Question

Verify that the given value is a solution of the given equation. $$ 7 x+7=7, x=0 $$

Short answer

Answer: Yes, x=0 is a valid solution to the equation 7x+7=7.

Step-by-step solution

Substitute the given value of x into the equation

We will replace x with its given value (0) in the equation 7x+7=7, like so: $$ 7(0)+7=7 $$

Simplify the equation

Consult your order of operations to compute the result. First, multiply 7 times 0 and then add 7, which simplifies to: $$ 0+7=7 $$

Determine if the equation holds true

Examine the simplified equation: 0+7=7. We can see that the left side (0+7) equals 7 and that the right side also equals 7. Therefore, we can conclude that: $$ 7=7 $$

Confirm that the given value of x is a valid solution

Since the equation holds true after substituting the given value of x (x=0), it confirms that x=0 is indeed a solution to the given equation 7x+7=7.

Key concepts

Solution Verification

When solving algebraic equations, it's crucial to verify that a solution is correct. This process ensures that the proposed solution satisfies the original equation. To verify a solution, follow these steps:

• First, substitute the value back into the original equation. In our exercise, where the equation is \(7x + 7 = 7\) and the proposed solution is \(x = 0\), substitute for \(x\).
• Next, simplify the equation using basic arithmetic to see if both sides are equal.
• Finally, compare the left-hand side of the equation with the right-hand side. If they are equivalent, as in this example where both sides simplify to 7, the solution is verified.

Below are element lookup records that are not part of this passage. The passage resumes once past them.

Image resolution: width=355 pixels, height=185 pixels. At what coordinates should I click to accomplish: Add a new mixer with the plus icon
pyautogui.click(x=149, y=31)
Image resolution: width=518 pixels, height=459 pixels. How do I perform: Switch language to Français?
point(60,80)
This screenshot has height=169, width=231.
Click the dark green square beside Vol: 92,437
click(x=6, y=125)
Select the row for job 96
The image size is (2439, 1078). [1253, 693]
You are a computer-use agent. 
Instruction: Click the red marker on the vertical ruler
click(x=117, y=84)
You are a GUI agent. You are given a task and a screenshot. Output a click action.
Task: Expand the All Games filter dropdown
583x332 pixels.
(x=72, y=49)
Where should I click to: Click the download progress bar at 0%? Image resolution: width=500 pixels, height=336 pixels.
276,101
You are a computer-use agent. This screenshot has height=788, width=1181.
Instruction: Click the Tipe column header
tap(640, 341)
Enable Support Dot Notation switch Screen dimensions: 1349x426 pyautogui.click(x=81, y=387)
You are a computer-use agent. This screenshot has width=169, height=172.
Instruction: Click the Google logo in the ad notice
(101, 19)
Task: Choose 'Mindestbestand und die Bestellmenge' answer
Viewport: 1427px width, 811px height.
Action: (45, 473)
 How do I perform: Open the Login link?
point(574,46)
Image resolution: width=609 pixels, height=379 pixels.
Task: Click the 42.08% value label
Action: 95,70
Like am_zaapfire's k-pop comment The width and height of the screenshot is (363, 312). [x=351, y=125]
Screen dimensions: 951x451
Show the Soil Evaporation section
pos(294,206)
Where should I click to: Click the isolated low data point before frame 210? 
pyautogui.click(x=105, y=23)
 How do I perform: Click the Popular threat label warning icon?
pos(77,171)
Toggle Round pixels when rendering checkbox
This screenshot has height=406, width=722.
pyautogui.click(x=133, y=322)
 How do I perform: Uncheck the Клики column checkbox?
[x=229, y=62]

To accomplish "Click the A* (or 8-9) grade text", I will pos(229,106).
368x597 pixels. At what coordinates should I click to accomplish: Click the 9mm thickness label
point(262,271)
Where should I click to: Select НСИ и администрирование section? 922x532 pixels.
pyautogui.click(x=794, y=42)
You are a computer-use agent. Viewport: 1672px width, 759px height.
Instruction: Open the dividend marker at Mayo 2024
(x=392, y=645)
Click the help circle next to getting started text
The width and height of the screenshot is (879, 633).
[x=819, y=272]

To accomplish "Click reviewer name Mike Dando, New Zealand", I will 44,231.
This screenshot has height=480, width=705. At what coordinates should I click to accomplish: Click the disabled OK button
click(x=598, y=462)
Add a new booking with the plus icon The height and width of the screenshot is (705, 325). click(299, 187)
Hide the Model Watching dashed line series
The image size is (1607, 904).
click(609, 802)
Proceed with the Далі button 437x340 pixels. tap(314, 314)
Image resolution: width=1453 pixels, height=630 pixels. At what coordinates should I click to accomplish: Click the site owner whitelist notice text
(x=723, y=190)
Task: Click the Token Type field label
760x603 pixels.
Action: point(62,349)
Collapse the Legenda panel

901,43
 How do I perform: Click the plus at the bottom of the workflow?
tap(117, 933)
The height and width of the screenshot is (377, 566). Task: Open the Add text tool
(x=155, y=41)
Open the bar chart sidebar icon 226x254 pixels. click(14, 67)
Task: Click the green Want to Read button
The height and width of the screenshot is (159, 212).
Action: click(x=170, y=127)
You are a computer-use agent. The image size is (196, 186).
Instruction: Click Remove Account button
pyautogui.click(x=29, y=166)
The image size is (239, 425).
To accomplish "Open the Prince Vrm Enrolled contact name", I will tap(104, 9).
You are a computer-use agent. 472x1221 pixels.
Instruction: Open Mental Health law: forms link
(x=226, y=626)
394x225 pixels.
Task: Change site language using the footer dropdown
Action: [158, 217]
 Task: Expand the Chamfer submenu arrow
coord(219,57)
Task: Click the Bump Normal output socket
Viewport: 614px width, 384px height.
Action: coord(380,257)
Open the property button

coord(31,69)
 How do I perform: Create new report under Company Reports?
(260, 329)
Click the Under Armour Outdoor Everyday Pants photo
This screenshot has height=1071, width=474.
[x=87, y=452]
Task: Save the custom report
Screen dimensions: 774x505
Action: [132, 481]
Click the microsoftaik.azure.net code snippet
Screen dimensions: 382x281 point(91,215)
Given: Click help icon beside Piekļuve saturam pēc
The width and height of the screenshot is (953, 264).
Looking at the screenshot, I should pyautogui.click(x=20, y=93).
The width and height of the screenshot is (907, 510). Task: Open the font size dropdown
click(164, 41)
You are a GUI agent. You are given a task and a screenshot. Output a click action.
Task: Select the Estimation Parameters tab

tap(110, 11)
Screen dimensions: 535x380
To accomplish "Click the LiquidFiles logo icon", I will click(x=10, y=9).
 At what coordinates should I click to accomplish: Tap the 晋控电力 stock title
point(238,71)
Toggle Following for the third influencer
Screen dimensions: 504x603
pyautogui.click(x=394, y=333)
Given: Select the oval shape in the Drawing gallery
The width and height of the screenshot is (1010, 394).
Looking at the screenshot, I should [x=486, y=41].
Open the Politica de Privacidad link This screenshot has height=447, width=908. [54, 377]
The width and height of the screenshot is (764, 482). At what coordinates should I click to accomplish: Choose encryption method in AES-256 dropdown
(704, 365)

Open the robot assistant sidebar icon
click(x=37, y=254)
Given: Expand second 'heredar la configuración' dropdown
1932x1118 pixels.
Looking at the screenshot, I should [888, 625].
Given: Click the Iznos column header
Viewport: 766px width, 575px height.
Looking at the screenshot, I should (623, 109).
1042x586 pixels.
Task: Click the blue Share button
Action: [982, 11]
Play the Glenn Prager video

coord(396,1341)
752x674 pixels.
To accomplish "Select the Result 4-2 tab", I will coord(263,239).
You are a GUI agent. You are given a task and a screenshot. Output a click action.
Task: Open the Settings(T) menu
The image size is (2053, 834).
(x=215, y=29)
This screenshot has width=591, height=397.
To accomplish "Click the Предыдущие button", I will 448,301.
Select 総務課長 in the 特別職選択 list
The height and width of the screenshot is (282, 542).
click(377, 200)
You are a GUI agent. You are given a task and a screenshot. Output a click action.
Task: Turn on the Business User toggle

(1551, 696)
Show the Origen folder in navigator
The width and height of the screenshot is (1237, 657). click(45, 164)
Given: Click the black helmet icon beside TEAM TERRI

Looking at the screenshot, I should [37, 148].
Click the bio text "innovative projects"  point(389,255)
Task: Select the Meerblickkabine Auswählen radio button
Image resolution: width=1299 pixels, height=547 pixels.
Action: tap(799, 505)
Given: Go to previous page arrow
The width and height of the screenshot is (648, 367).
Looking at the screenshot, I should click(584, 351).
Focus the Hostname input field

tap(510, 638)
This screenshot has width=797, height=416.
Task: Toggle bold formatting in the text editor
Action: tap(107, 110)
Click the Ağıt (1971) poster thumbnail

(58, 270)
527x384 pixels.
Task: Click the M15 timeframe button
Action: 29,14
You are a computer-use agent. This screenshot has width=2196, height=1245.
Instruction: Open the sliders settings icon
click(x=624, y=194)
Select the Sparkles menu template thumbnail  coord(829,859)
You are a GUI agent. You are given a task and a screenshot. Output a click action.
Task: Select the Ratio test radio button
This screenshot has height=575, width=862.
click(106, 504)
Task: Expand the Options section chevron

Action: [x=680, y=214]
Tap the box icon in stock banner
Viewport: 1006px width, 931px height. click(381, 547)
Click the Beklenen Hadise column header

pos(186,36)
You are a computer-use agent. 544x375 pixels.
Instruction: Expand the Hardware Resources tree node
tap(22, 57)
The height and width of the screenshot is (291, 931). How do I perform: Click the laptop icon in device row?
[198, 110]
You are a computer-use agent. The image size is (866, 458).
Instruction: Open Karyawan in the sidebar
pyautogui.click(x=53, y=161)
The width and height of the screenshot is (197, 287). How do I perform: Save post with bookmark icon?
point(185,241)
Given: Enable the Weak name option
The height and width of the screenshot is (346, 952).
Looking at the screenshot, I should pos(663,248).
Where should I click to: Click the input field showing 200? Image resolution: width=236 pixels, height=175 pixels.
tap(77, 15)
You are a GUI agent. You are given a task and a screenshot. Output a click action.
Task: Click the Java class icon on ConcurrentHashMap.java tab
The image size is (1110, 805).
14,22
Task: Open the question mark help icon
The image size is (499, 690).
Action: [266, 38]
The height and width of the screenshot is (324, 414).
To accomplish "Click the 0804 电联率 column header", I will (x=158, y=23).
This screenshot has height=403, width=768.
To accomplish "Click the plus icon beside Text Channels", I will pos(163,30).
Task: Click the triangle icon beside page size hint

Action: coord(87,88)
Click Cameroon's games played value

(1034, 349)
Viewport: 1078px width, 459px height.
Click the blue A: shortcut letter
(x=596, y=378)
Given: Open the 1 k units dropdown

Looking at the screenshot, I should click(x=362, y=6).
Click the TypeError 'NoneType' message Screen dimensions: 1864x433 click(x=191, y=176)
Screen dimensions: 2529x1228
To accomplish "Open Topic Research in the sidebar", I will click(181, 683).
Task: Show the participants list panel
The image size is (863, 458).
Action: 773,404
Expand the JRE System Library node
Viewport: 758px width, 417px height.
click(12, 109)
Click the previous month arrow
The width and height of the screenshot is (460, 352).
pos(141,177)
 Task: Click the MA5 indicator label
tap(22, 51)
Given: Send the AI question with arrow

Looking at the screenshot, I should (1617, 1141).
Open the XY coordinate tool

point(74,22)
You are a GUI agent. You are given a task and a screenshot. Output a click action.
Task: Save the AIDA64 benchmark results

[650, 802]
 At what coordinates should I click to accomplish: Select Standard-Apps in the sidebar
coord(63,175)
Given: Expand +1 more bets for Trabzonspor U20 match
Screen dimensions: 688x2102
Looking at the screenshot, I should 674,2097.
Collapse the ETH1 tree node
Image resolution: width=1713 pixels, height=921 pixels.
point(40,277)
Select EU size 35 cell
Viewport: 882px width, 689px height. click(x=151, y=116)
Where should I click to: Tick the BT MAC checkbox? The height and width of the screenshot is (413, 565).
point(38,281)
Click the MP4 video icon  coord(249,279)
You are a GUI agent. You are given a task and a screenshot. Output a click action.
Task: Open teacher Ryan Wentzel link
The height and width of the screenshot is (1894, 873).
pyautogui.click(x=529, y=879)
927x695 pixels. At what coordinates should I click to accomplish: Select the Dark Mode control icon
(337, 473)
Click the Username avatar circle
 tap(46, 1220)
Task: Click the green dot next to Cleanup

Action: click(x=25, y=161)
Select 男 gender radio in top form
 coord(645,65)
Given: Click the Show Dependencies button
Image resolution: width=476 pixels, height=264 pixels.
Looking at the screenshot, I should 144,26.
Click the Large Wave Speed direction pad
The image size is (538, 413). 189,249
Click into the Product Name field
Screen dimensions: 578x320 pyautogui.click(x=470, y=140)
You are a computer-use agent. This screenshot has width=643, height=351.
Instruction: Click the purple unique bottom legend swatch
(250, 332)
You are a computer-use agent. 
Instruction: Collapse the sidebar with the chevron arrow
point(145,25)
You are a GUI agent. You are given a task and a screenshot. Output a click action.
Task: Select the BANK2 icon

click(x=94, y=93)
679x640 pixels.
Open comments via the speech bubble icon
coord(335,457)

Verification is a critical step because it detects any errors in your calculations or assumptions before you accept a solution as valid. It's a simple yet effective way to ensure accuracy in mathematical problem-solving.

Substitution Method

The substitution method is a straightforward technique used to check solutions by replacing variables with numbers. This is especially useful in problems like ours, where you are given potential solutions to an equation. Here's a breakdown of how it works:

• Identify the given value for the variable in the equation. For instance, \(x = 0\) in the equation \(7x + 7 = 7\).
• Replace the variable with this value in the equation. This step transforms the equation from algebraic form to a numeric form, making it easier to solve.
• Perform any necessary arithmetic operations, as dictated by the equation, to simplify it and verify its truth.

The substitution method is essential not only because it helps in checking solutions, but also because it enhances understanding of how changes in the variable affect the equation. This method provides visual clarity on how each component of an equation contributes to the overall solution process.

Order of Operations

Order of operations is a fundamental principle in mathematics that dictates the correct sequence to apply arithmetic operations in more complex calculations. Following the order of operations eliminates ambiguity and ensures consistent results. Here’s a simple guide to the order of operations, often remembered by the acronym PEMDAS:

• Parentheses: Solve expressions inside parentheses first.
• Exponents: Next, calculate any exponents.
• Multiplication and Division: Perform these operations from left to right.
• Addition and Subtraction: Finally, execute these steps, again moving from left to right.

In our example equation \(7x + 7 = 7\) with \(x = 0\), we first multiply \(7\) and \(0\) according to the multiplication step, resulting in \(0+7\). Subsequently, we execute the addition \(0+7\), which equals 7. Adhering to the order of operations ensures proper evaluation of the equation, confirming that the side values indeed equal, thus validating the solution.